Shaking Up California

It looks as if Arnold Schwarzenegger, the Austrian-born governor of the world's fifth-largest economy, is ditching his American civics book.

In his swearing-in ceremony in November 2003, the California governor harked back to the US citizenship test he'd taken 20 years previous.

He referred to the "miracle at Philadelphia" - the summer of 1787 when delegates from the original 13 states overcame huge differences to produce the US Constitution.

Recognizing California in fiscal and political crisis, and public hunger for elected officials to "work together," Schwarzenegger pledged to repeat the Philadelphia story in Sacramento.

In his first year, the Republican governor actually did find common ground with the heavily Democratic legislature. But now, frustrated that he can't get more of his reforms passed, he's pushing the lawmakers aside.

In a rare move for a governor, Schwarzenegger last week called a special election in November for voters to consider several ballot initiatives, including three of his own reforms: lengthening the time before public school teachers can receive tenure; placing limits on state spending and giving himself new power to cut outlays if revenues don't materialize; and taking the power to draw state and congressional voting districts away from self-interested state lawmakers and giving it to a body of more neutral judges to decide.

Schwarzenegger's instincts that he's got to shake things up are right. Certainly, his initiatives have the potential to change the balance of power in the state. But substantively, they don't all go the distance.

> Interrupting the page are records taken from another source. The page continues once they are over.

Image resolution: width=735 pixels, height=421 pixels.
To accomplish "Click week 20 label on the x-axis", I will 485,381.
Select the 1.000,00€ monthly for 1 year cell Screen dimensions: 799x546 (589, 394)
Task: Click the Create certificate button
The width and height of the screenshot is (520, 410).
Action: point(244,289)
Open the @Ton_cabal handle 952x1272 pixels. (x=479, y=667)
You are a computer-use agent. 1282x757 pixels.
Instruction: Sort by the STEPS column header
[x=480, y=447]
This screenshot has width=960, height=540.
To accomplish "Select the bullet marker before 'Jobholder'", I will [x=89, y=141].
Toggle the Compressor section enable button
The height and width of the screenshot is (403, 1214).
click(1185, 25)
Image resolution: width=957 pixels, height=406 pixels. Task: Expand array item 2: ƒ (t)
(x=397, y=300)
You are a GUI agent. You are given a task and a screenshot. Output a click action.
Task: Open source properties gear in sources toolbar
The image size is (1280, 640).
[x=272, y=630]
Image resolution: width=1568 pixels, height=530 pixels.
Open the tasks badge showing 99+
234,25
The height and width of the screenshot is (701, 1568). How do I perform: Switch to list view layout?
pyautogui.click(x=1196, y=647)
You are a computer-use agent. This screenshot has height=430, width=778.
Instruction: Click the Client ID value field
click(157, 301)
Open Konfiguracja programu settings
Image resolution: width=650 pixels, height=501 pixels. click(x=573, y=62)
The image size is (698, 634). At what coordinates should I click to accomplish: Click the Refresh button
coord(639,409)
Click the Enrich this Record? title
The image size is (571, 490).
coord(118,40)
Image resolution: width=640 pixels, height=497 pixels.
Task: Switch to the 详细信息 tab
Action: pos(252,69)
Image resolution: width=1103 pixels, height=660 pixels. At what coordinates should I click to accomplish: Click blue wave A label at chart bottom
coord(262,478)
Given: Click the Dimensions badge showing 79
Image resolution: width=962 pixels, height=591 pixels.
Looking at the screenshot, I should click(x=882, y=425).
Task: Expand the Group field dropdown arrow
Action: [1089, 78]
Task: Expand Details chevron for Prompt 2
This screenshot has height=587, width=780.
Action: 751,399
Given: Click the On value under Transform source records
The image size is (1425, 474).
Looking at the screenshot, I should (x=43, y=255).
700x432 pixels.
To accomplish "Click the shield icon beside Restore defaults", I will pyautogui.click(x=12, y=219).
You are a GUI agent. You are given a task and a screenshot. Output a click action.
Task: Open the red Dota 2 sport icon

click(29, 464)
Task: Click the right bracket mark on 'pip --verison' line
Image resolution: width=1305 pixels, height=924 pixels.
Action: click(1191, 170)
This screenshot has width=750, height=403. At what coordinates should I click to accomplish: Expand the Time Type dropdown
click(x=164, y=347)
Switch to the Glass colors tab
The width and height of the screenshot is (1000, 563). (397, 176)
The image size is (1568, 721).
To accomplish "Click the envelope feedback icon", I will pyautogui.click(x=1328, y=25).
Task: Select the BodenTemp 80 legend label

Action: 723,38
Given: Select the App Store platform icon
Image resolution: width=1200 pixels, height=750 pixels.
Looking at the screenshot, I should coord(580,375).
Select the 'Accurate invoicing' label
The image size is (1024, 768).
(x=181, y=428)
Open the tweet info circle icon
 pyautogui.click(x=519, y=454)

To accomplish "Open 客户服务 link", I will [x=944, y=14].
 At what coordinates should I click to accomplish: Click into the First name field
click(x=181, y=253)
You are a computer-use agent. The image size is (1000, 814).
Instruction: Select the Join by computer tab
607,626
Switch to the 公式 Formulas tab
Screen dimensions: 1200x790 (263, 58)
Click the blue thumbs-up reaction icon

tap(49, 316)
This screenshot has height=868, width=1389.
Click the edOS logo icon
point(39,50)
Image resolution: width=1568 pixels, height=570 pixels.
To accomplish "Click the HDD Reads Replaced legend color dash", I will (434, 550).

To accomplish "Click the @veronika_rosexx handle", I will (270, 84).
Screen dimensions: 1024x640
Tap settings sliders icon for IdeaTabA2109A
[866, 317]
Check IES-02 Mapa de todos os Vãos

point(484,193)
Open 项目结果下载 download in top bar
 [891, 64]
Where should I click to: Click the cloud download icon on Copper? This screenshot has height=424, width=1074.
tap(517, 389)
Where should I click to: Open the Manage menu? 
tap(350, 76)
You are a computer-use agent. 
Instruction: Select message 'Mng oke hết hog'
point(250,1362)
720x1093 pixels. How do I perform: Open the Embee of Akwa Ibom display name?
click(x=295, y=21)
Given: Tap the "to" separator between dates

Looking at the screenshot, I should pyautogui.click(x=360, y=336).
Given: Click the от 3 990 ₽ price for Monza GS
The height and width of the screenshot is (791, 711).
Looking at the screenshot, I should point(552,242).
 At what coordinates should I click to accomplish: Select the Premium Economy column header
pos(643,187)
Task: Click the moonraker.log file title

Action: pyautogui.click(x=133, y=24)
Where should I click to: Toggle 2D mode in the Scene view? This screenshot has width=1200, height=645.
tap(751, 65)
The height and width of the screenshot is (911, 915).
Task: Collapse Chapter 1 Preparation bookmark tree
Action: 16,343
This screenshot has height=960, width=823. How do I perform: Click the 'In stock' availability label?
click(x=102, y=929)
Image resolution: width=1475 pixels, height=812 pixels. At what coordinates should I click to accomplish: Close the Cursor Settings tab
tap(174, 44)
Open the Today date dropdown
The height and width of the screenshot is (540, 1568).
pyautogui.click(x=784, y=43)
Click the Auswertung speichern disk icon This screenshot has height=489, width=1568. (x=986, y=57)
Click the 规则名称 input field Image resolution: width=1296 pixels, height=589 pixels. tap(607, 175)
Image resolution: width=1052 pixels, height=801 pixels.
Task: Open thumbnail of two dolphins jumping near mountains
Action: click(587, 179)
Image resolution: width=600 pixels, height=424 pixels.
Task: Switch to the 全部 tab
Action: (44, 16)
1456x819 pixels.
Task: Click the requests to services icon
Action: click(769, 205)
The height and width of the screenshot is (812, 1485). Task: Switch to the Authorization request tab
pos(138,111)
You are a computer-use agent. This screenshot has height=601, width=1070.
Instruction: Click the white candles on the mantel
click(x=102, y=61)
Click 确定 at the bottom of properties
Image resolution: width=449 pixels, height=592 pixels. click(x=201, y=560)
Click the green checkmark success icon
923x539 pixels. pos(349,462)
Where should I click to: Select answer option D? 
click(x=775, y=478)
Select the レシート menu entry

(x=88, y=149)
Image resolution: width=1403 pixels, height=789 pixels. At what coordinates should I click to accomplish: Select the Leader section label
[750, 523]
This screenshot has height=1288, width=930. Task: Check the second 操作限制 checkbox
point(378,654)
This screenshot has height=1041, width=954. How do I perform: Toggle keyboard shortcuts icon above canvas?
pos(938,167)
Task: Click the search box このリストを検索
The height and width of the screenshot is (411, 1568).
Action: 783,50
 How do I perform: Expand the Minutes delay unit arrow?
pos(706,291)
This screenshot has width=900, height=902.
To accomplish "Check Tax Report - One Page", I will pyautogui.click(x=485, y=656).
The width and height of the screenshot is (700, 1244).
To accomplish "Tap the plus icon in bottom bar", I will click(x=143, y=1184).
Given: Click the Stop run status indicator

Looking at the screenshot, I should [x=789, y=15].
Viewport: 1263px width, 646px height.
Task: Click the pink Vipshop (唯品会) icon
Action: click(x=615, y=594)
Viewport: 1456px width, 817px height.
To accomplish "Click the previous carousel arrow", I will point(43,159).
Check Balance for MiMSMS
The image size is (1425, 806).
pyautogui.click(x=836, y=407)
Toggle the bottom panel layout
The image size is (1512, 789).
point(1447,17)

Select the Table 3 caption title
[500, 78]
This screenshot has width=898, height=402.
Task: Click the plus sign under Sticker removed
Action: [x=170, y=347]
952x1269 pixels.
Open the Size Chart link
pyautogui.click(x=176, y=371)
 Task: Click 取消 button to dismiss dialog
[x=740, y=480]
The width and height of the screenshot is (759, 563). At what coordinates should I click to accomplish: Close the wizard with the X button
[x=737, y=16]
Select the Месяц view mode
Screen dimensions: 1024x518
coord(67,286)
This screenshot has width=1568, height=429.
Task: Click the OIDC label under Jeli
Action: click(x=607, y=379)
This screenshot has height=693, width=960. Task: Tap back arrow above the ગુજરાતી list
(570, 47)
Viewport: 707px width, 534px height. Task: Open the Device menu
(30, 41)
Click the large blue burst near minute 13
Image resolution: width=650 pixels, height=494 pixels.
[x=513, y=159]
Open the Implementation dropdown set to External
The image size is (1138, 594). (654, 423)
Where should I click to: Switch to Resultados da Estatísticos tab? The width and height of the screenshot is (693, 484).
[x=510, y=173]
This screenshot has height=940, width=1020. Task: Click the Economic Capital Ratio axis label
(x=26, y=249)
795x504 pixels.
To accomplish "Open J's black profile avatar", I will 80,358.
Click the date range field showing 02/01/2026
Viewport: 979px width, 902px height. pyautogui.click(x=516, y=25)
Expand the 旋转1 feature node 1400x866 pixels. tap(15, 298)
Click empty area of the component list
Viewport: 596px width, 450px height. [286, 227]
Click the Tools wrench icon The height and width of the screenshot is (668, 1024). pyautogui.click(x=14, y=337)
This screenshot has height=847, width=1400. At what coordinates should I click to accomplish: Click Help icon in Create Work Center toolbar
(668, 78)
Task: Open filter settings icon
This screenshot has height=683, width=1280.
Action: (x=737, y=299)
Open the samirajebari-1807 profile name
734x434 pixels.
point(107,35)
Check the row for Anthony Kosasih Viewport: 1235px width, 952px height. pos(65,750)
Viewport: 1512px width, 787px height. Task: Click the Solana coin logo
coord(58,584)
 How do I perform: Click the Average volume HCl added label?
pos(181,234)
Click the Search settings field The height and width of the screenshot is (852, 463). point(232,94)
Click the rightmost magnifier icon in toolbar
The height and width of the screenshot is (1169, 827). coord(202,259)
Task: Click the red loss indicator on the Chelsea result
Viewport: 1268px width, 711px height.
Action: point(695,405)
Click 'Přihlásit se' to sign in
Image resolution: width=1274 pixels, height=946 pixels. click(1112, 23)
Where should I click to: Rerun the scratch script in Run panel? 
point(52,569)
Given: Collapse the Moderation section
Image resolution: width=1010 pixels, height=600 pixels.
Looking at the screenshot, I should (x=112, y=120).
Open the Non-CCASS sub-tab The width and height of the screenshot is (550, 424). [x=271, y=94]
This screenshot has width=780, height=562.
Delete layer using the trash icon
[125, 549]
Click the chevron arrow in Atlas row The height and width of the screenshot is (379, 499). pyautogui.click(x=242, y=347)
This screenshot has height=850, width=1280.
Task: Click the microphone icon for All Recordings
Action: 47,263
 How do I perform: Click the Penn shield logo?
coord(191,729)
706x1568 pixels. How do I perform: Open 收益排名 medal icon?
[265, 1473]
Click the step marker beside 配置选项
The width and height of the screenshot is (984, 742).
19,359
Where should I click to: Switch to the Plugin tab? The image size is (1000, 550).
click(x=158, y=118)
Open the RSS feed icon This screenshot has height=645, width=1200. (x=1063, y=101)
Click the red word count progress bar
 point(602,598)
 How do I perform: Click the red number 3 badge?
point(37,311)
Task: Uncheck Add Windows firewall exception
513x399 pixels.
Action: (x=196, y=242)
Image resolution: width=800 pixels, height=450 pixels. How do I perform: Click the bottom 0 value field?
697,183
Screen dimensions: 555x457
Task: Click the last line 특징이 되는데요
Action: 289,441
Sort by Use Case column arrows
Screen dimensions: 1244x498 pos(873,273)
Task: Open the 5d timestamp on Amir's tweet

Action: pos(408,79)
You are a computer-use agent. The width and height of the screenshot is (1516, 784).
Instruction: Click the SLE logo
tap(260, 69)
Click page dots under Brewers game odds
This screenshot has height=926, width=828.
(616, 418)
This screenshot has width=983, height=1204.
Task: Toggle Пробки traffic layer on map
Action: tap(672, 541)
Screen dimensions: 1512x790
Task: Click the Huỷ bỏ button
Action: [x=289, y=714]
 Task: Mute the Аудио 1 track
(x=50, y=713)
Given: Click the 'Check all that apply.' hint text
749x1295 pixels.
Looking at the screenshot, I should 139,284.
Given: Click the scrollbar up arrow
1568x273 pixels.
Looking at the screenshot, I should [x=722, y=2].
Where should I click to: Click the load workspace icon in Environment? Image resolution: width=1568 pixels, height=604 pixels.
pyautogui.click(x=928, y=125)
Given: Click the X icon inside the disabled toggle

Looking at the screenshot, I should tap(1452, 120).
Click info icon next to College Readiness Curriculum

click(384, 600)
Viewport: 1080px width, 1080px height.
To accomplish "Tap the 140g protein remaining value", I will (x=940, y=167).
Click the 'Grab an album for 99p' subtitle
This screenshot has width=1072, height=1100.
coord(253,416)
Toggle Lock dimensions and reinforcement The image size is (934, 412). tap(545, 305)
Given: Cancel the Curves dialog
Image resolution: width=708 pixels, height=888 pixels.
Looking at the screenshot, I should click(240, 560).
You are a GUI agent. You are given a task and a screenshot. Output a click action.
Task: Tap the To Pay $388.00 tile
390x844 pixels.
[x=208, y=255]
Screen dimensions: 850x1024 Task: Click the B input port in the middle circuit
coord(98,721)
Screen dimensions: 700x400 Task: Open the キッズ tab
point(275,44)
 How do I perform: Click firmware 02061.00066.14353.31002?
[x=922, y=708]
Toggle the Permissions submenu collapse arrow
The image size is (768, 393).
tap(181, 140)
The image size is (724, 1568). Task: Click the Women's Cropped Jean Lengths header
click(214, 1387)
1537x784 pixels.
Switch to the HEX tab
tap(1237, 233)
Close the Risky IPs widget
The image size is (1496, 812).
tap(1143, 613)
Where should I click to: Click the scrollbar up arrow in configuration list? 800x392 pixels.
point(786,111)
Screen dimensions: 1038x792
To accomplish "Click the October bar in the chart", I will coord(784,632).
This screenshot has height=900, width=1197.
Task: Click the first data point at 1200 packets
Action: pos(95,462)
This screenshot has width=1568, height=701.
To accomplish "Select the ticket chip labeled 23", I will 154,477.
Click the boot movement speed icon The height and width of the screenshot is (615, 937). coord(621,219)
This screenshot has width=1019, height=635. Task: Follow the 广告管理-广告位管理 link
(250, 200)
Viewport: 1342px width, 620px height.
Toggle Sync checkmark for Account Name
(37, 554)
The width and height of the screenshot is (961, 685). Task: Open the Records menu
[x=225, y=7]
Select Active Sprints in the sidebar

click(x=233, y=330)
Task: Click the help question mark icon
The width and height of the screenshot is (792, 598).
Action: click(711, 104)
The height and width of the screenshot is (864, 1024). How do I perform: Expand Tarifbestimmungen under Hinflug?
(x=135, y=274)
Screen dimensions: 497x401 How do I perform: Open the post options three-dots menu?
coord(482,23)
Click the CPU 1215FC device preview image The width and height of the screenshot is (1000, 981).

Education is a top concern of California voters. Giving school administrators more time to weed out ineffective teachers from good ones is a step in the right direction, but a small one.

The far bigger issue is the funding and control problem caused by Proposition 13, the 1978 ballot measure which cut and capped property taxes. That shifted the center of education funding from local communities to Sacramento, and the state's schools have suffered for it.

It's hard to imagine voters undoing tax relief, but a way must be found to address this underlying cause.

As for its fiscal crisis, California has come a long way since the days of its massive budget deficit, which Schwarzenegger inherited.

But the fix-it measures were temporary, and big obstacles remain, including an expensive public pension program. How will his budget initiative resolve this, and other structural, fiscal problems?

The governor's strongest proposal by far is to allow a panel of retired judges to decide voting districts. That will bring fresh competition to campaigns - and ideas - that could perhaps get at some of these larger, underlying problems.